Complete the following.
[A] Copy the passage of the Ralph Nader biography from "Ralph Nader was" through "Affairs in 1955.", word for word.
[B] Render the stretch of the records from the line containing "Where should I click to: Show" through the line containing "point(254,212)" as a JSON list of strings, one string per line and blank lines omitted.

Ralph Nader (/ˈndər/; born February 27, 1934) is an American political activist, author, lecturer, and attorney, noted for his involvement in consumer protection, environmentalism, and government reform causes. The son of Lebanese immigrants to the United States, Nader was educated at Princeton and Harvard and first came to prominence in 1965 with the publication of the bestselling book Unsafe at Any Speed, a critique of the safety record of American automobile manufacturers that became known as one of the most important journalistic pieces of the 20th century. Following the publication of Unsafe at Any Speed, Nader led a group of volunteer law students – dubbed “Nader’s Raiders” – in a groundbreaking investigation of the Federal Trade Commission, leading directly to that agency’s overhaul and reform. In the 1970s, Nader leveraged his growing popularity to establish a number of advocacy and watchdog groups including the Public Interest Research Group, the Center for Auto Safety, and Public Citizen.

Nader’s activism has been directly credited with the passage of several landmark pieces of American consumer protection legislation including the Clean Water Act, the Freedom of Information Act, the Consumer Product Safety Act, the Foreign Corrupt Practices Act, the Whistleblower Protection Act, and the National Traffic and Motor Vehicle Safety Act, and he has been repeatedly named to lists of the “100 Most Influential Americans”, including those published by Life Magazine, Time Magazine, and The Atlantic, among others. He has run for President of the United States on several occasions as an independent and third party candidate, using the campaigns to highlight under-reported issues and a perceived need for electoral reform.

A two-time Nieman Fellow, Nader is the author or co-author of more than two dozen books, and was the subject of a documentary film on his life and work, An Unreasonable Man, which debuted at the 2006 Sundance Film Festival.

Early Life

Ralph Nader was born in Winsted, Connecticut, to Nathra and Rose (née Bouziane) Nader, both of whom were immigrants from Lebanon. After settling in Connecticut, Nathra Nader worked in a textile mill before opening a bakery and restaurant. Ralph Nader occasionally helped at his father’s restaurant, as well as worked as a newspaper delivery boy for the local paper, the Winsted Register Citizen.

Nader graduated from The Gilbert School in 1951, going on to attend Princeton University. Though offered a scholarship to Princeton, Nader’s father forced him to decline the offer on the grounds that the family was able to pay Nader’s tuition and the funds should go to a student who could not afford it. Nader graduated magna cum laude with a Bachelor of Arts from the Woodrow Wilson School of Public and International Affairs in 1955.

Information shown.
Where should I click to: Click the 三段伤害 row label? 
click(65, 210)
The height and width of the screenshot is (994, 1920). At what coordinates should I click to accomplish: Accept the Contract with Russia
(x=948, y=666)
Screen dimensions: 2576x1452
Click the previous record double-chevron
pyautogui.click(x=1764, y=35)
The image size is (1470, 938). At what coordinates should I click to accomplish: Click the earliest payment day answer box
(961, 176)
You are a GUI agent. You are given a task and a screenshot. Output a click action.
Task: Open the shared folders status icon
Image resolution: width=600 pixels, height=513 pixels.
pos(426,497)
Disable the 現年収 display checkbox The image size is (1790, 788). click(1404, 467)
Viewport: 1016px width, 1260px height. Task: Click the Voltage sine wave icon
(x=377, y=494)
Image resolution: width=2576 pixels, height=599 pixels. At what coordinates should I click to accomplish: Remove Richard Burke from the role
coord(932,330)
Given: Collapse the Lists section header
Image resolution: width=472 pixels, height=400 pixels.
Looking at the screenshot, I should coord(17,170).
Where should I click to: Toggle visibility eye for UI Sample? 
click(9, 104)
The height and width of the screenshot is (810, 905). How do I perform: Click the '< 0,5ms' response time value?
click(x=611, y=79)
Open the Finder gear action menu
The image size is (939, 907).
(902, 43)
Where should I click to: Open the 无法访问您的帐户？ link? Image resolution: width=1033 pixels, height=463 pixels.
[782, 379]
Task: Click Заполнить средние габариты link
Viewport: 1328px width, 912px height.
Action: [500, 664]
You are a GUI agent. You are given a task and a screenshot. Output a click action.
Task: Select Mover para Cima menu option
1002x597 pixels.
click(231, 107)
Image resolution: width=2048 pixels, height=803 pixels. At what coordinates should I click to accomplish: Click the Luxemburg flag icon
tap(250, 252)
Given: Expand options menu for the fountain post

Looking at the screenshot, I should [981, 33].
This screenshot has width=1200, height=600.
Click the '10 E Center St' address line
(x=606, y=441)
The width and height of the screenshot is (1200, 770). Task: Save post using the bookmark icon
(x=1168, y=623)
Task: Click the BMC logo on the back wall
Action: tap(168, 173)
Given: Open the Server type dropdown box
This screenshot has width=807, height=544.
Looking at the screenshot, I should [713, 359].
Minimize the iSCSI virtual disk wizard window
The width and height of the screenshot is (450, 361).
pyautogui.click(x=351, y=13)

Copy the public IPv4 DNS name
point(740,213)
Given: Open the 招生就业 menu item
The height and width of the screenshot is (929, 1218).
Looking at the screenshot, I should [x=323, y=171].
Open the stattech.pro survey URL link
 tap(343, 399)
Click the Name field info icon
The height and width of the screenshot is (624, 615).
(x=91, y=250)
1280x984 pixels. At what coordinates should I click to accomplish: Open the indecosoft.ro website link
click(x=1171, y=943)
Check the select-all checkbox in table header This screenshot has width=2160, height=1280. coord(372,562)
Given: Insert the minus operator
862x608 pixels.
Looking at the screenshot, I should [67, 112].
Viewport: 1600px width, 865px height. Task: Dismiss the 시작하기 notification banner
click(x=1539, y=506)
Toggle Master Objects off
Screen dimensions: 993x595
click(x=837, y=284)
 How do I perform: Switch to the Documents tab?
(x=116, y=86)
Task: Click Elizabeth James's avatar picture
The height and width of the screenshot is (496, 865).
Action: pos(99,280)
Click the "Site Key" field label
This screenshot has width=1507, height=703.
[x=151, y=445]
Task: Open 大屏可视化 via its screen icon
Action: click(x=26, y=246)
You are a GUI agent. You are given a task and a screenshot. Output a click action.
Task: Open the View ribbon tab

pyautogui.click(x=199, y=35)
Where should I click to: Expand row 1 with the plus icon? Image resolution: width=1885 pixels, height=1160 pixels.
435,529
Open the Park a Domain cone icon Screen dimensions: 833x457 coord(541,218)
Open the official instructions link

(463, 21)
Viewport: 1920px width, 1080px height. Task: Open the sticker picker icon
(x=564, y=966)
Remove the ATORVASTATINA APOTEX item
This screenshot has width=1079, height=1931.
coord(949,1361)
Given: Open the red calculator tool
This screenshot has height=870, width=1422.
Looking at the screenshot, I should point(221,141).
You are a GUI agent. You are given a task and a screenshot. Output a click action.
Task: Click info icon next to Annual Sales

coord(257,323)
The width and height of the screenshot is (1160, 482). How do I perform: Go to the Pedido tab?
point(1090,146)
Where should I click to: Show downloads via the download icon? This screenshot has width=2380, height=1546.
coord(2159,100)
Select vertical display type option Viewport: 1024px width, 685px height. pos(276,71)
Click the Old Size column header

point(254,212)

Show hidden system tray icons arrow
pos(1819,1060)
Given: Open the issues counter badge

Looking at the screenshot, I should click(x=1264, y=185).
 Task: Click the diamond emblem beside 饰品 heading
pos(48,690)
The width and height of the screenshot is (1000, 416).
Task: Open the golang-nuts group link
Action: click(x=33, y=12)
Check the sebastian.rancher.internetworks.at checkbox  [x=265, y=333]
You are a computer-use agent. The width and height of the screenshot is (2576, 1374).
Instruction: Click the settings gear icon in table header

Answers provided.
[A]
Ralph Nader was born in Winsted, Connecticut, to Nathra and Rose (née Bouziane) Nader, both of whom were immigrants from Lebanon. After settling in Connecticut, Nathra Nader worked in a textile mill before opening a bakery and restaurant. Ralph Nader occasionally helped at his father’s restaurant, as well as worked as a newspaper delivery boy for the local paper, the Winsted Register Citizen.

Nader graduated from The Gilbert School in 1951, going on to attend Princeton University. Though offered a scholarship to Princeton, Nader’s father forced him to decline the offer on the grounds that the family was able to pay Nader’s tuition and the funds should go to a student who could not afford it. Nader graduated magna cum laude with a Bachelor of Arts from the Woodrow Wilson School of Public and International Affairs in 1955.

[B]
[
  "Where should I click to: Show downloads via the download icon? This screenshot has width=2380, height=1546.",
  "coord(2159,100)",
  "Select vertical display type option Viewport: 1024px width, 685px height. pos(276,71)",
  "Click the Old Size column header",
  "point(254,212)"
]